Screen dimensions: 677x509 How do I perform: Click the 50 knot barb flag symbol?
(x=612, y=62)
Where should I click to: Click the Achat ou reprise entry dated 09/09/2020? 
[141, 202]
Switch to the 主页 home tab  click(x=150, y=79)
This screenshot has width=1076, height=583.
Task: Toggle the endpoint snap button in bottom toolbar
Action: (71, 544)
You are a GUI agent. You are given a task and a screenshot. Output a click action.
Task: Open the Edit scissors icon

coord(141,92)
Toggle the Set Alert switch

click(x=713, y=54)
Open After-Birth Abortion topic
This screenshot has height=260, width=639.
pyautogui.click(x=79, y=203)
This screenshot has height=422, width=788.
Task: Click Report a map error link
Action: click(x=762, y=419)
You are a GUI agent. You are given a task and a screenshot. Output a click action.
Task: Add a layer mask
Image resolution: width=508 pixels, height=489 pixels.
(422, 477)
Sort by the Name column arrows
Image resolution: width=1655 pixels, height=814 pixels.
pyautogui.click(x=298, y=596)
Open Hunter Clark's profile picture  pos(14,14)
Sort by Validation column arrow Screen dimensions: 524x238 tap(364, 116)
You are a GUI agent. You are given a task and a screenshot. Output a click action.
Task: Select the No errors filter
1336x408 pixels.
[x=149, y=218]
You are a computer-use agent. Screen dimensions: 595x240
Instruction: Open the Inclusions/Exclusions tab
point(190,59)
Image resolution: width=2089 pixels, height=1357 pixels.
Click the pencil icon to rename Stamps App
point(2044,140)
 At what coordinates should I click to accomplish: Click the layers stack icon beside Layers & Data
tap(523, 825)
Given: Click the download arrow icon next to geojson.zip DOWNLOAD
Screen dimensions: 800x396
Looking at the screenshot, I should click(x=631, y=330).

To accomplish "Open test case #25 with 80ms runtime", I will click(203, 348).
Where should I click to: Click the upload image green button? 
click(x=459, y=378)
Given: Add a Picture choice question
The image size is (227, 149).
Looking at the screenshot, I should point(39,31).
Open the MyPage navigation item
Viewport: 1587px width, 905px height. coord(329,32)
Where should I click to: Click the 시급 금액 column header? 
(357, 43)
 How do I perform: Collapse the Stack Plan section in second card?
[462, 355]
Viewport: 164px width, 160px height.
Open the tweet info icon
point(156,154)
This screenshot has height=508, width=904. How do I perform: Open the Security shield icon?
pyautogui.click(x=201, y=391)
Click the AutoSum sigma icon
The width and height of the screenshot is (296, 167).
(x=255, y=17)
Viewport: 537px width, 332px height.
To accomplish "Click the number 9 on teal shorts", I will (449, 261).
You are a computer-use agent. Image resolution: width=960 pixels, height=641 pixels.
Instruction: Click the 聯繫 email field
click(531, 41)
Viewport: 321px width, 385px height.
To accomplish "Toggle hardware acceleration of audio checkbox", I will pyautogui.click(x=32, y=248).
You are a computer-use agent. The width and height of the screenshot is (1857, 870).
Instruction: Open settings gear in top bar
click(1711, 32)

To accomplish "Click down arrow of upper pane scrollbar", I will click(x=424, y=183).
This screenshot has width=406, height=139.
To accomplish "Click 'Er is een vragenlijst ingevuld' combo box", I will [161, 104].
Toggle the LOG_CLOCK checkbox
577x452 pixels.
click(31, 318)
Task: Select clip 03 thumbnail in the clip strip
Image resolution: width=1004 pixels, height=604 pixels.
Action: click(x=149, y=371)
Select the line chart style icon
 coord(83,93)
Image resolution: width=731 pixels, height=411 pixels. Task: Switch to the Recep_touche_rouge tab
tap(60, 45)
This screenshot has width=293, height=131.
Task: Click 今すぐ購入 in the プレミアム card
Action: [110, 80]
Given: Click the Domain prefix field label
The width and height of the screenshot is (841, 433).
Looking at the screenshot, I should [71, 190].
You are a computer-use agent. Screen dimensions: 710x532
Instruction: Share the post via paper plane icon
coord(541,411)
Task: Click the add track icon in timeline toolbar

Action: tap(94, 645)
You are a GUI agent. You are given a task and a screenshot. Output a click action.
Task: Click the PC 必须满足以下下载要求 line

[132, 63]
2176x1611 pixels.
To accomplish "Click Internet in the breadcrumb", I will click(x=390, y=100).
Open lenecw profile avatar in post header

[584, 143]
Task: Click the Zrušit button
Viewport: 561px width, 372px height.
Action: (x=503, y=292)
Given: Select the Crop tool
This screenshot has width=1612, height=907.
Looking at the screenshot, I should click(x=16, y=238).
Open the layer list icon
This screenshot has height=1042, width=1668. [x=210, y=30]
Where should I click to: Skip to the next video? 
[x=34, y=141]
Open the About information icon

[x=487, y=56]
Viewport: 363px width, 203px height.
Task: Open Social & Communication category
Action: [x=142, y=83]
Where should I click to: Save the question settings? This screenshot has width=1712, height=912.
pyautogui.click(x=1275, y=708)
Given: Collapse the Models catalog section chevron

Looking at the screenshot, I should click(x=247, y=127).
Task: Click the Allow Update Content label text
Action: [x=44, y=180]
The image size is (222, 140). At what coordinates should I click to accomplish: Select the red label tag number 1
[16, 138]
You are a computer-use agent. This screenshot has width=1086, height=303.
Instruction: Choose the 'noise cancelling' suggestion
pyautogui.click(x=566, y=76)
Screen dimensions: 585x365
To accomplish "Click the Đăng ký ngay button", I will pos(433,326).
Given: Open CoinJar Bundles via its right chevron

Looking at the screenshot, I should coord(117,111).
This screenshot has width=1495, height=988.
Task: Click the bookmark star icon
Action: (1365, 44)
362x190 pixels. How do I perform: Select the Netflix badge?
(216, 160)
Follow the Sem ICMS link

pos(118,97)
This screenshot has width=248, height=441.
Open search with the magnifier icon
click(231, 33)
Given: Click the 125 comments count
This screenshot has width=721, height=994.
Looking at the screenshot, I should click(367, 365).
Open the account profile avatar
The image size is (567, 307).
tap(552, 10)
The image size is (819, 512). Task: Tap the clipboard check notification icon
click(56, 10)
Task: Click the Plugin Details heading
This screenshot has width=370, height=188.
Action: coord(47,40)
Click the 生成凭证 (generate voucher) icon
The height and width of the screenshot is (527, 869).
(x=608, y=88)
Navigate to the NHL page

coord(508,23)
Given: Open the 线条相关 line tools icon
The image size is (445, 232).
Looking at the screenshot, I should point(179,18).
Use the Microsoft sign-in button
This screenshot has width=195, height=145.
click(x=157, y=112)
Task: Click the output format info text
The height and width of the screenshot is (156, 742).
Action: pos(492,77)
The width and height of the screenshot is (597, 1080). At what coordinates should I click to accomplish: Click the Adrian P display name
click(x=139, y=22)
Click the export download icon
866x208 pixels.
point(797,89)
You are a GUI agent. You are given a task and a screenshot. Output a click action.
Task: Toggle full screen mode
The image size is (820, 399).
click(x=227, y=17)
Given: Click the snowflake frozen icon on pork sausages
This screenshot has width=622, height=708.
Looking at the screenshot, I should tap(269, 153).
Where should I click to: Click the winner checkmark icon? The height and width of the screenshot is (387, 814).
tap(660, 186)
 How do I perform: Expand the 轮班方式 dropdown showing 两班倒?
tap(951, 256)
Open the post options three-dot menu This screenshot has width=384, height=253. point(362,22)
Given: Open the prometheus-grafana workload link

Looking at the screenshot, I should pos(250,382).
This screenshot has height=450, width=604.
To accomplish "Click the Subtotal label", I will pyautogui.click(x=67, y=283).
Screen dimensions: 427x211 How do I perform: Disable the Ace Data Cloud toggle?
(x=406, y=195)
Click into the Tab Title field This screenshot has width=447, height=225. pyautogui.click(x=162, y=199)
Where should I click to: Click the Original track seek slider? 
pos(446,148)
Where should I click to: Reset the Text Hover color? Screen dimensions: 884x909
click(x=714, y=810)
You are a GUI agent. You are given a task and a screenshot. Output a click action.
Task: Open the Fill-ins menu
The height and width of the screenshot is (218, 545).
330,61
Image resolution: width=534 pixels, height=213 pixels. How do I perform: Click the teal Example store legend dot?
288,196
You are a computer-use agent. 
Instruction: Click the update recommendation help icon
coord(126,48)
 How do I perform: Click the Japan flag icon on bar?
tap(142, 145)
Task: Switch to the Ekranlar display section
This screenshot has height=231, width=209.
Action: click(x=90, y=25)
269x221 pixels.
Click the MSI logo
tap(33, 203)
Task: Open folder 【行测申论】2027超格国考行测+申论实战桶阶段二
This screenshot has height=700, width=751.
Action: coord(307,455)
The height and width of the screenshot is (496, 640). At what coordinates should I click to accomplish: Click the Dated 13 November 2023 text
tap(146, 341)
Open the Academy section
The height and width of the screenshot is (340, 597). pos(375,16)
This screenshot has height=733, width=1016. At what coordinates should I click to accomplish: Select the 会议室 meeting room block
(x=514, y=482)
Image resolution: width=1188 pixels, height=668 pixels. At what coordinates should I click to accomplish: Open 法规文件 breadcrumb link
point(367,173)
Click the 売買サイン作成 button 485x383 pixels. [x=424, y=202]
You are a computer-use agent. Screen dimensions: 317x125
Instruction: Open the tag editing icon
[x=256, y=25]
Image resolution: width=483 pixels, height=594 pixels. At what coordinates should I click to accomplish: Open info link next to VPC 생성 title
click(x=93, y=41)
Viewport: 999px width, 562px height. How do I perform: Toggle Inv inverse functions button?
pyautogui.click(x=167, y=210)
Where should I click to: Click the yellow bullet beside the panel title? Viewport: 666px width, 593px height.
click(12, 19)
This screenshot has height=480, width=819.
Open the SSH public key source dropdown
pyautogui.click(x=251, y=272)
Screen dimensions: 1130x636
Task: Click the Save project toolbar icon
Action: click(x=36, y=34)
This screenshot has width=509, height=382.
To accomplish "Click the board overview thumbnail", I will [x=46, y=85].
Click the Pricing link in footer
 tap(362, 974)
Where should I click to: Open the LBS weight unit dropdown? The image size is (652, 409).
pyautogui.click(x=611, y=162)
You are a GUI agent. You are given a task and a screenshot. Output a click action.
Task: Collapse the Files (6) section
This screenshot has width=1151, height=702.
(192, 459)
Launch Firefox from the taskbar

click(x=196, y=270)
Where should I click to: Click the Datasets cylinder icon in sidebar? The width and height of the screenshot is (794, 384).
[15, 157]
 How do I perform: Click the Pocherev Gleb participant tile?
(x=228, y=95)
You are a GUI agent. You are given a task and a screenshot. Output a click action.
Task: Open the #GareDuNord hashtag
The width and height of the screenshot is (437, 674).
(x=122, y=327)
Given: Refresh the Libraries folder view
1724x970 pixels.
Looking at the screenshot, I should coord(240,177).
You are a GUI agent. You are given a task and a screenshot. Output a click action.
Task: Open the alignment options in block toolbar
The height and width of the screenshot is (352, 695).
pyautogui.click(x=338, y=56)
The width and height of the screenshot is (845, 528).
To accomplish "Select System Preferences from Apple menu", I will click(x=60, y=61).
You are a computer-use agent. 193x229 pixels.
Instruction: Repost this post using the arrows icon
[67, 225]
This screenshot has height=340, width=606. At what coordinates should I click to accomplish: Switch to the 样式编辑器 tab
━━━━━━━━━━━━━━━━
Rewrite the stretch of material from the line containing "Given: Add a Picture choice question" through the line containing "coord(83,93)", replacing "checkbox" with "check box" and leaving everything else as it is.

Given: Add a Picture choice question
The image size is (227, 149).
Looking at the screenshot, I should point(39,31).
Open the MyPage navigation item
Viewport: 1587px width, 905px height. coord(329,32)
Where should I click to: Click the 시급 금액 column header? 
(357, 43)
 How do I perform: Collapse the Stack Plan section in second card?
[462, 355]
Viewport: 164px width, 160px height.
Open the tweet info icon
point(156,154)
This screenshot has height=508, width=904. How do I perform: Open the Security shield icon?
pyautogui.click(x=201, y=391)
Click the AutoSum sigma icon
The width and height of the screenshot is (296, 167).
(x=255, y=17)
Viewport: 537px width, 332px height.
To accomplish "Click the number 9 on teal shorts", I will (449, 261).
You are a computer-use agent. Image resolution: width=960 pixels, height=641 pixels.
Instruction: Click the 聯繫 email field
click(531, 41)
Viewport: 321px width, 385px height.
To accomplish "Toggle hardware acceleration of audio check box", I will pyautogui.click(x=32, y=248).
You are a computer-use agent. The width and height of the screenshot is (1857, 870).
Instruction: Open settings gear in top bar
click(1711, 32)

To accomplish "Click down arrow of upper pane scrollbar", I will click(x=424, y=183).
This screenshot has width=406, height=139.
To accomplish "Click 'Er is een vragenlijst ingevuld' combo box", I will [161, 104].
Toggle the LOG_CLOCK check box
577x452 pixels.
click(31, 318)
Task: Select clip 03 thumbnail in the clip strip
Image resolution: width=1004 pixels, height=604 pixels.
Action: click(x=149, y=371)
Select the line chart style icon
 coord(83,93)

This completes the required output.